厨房から各テーブルの給仕用ステーションまで、魔法と科学を融合させたパイプでスープを直接送り込むことで、配膳スタッフの移動距離を実質ゼロに短縮しました。

「ラジーナ。これはもはや厨房ではなく、精錬所か何かのプラントに見えるのだが。……。本当に、ここからあの繊細なコンソメスープが出てくるのか?」

アルリック閣下が、パイプの接合部から漏れ出す蒸気を避けながら、不安そうに尋ねました。

「もちろんですわ。液体は管内を移動する際、壁面摩擦により熱エネルギーを失います。その損失分を逆算し、出発時の温度を最適化した結果がこれですわ! 流体力学の基礎式を用いれば、以下のようになります」

私は近くの黒板に、猛然と数式を書き殴りました。

$$Q = A \cdot v = \frac{\pi \cdot d^2}{4} \cdot \sqrt{\frac{2gh}{1 + \lambda \frac{L}{d} + \Sigma \zeta}}$$

「……。ラジーナ、頼むからそれを言葉で説明してくれ」

「要するに、最短時間で、最も美味しい温度のまま、ゲストの皿に着弾させるという執念の結晶ですわ! さあ、ハンス! 試験用の模擬スープを投入しなさい!」

料理長のハンスが、今や私の忠実な技術者(エンジニア)のような顔でバルブを回しました。
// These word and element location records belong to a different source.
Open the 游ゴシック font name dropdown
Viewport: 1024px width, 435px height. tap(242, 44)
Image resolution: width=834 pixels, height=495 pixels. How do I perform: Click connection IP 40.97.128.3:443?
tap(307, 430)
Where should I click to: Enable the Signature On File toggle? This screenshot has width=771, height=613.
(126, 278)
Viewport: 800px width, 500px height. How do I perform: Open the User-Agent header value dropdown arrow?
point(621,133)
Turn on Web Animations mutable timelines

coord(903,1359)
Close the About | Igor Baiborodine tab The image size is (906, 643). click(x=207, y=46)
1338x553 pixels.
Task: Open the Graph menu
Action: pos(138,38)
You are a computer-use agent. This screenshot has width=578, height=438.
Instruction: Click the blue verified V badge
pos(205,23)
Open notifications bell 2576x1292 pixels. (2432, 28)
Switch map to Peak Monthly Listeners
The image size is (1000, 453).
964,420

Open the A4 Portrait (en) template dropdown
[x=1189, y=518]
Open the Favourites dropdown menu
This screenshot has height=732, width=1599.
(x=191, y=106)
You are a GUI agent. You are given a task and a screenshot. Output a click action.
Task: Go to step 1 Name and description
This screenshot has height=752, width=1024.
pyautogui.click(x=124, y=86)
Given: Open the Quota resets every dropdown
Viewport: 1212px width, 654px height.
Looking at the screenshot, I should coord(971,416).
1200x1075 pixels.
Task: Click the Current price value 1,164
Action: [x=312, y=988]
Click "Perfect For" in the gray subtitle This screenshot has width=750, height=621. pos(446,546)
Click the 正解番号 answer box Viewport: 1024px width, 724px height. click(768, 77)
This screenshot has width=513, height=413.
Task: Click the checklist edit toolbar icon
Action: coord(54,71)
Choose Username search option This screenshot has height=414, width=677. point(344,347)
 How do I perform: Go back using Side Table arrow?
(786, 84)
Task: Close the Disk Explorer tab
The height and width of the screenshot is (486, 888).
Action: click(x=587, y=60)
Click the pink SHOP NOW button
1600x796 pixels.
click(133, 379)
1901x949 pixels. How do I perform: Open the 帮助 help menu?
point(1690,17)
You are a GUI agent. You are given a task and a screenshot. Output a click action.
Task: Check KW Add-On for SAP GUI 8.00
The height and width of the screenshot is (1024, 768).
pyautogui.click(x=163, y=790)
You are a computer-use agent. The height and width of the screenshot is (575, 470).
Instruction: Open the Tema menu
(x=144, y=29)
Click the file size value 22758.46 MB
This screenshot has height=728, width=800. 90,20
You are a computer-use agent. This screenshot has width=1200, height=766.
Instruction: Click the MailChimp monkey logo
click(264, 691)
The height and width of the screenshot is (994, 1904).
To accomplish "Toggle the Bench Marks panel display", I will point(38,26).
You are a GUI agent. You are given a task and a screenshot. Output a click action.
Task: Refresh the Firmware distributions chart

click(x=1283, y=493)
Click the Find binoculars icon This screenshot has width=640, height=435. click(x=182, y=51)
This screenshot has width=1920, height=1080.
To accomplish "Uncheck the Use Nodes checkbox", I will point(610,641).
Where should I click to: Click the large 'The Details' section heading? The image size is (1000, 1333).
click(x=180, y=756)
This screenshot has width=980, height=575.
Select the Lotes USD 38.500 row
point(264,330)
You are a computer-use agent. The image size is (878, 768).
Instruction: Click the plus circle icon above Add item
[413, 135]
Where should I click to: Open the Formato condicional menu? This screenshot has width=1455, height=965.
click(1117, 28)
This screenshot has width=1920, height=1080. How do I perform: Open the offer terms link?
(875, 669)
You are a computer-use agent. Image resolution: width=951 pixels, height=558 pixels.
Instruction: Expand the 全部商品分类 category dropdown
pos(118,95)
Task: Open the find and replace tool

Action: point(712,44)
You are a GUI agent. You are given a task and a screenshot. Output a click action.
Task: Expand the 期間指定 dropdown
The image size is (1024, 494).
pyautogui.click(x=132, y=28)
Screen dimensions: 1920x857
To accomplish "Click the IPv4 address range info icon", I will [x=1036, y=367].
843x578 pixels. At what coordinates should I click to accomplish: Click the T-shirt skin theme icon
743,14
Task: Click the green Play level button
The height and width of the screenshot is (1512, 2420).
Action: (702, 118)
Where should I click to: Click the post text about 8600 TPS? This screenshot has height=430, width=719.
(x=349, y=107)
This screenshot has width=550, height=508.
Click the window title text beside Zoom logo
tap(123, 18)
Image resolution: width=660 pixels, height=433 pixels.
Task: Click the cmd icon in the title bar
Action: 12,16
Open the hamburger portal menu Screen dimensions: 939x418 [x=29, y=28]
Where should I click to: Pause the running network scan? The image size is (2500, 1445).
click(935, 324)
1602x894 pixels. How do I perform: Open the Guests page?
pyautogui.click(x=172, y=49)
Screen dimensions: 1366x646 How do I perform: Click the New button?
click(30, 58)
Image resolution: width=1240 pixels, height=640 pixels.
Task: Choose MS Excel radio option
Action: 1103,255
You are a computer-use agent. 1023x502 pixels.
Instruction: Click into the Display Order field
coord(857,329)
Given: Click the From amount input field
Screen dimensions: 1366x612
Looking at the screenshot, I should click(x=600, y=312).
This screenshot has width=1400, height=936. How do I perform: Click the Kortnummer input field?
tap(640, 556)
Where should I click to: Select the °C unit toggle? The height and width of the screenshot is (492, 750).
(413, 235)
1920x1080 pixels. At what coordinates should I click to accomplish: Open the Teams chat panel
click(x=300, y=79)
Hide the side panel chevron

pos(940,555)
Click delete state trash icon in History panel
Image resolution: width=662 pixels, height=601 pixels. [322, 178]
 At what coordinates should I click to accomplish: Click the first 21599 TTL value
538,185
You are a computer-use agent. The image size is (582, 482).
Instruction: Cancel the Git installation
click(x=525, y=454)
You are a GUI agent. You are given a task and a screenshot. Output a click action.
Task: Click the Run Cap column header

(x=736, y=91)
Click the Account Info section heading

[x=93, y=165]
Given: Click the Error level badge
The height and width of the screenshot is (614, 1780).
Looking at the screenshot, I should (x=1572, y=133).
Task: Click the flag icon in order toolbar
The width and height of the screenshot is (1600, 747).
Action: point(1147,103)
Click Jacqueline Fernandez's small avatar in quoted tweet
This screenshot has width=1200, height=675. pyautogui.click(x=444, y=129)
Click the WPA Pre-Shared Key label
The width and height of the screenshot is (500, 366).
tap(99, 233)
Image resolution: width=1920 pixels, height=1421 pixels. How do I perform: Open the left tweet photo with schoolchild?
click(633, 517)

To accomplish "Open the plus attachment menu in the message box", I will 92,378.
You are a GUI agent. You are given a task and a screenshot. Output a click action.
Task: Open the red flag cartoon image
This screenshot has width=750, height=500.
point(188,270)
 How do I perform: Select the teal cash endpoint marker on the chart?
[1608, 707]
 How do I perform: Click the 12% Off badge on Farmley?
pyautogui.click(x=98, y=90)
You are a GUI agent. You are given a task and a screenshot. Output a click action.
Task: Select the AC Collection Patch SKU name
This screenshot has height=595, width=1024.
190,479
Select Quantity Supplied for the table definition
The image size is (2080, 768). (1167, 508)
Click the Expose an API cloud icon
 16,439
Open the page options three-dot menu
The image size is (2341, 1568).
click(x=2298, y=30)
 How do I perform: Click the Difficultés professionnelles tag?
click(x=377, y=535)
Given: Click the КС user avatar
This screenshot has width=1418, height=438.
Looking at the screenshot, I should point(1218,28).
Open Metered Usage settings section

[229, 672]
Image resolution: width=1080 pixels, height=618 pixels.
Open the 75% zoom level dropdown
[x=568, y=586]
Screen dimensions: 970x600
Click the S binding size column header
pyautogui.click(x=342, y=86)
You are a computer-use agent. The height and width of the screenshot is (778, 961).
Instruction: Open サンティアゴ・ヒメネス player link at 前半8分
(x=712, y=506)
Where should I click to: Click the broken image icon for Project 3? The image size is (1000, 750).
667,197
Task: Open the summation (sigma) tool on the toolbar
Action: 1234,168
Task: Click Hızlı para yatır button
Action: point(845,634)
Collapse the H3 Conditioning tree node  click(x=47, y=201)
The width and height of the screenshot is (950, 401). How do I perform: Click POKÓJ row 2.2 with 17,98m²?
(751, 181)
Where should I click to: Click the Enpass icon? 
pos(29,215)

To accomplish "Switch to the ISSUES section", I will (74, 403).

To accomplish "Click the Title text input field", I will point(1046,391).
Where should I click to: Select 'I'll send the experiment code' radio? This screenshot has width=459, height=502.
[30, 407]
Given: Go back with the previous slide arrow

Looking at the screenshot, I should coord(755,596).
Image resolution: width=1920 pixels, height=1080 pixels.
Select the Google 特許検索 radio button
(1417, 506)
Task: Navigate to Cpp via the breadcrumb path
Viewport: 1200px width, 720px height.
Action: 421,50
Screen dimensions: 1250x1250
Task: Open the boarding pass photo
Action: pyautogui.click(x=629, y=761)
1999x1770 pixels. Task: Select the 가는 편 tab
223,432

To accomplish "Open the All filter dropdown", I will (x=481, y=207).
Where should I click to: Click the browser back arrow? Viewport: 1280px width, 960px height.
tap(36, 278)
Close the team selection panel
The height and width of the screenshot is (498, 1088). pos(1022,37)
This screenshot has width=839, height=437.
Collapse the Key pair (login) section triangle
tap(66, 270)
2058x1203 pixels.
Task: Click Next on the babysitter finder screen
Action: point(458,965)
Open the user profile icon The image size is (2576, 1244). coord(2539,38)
シュゴォォ、という重厚な駆動音とともに、パイプの中を熱い液体が駆け抜けていきます。

「各ステーション、着液までカウント開始。五、四、三、二、一……着弾!」

パシュッ、という小気味よい音とともに、会場の各所に配置された蛇口から、一滴の無駄もなくスープが注がれました。

その精度、まさに寸分の狂いもありません。

「……。確かに、温度も風味も完璧だ。給仕が走り回る騒がしさもなく、静寂の中で料理が提供される。……。効率化が、これほどまでにエレガントな光景を生むとはな」

閣下は注がれたスープを一口啜り、感嘆の吐息をつきました。

「効率化こそが、最大のホスピタリティですわ。余った給仕のリソースは、すべてゲストとの会話や細やかな気配りに転換させます。……。さあ閣下、次は引出物のパッキング自動化ラインの視察へ向かいますわよ!」

「ラジーナ、少しは私のために、非効率な立ち話の時間を割いてはくれないか?」

「立ち話は歩きながらでも可能ですわ! さあ、次のタスクが私たちを待っています!」

私は閣下の手を力強く引き、蒸気の立ち込める厨房を爆走しました。

結婚式という名の「巨大プロジェクト」の完遂まで、残りわずか。

私の合理主義が、この地の歴史を塗り替えようとしていました。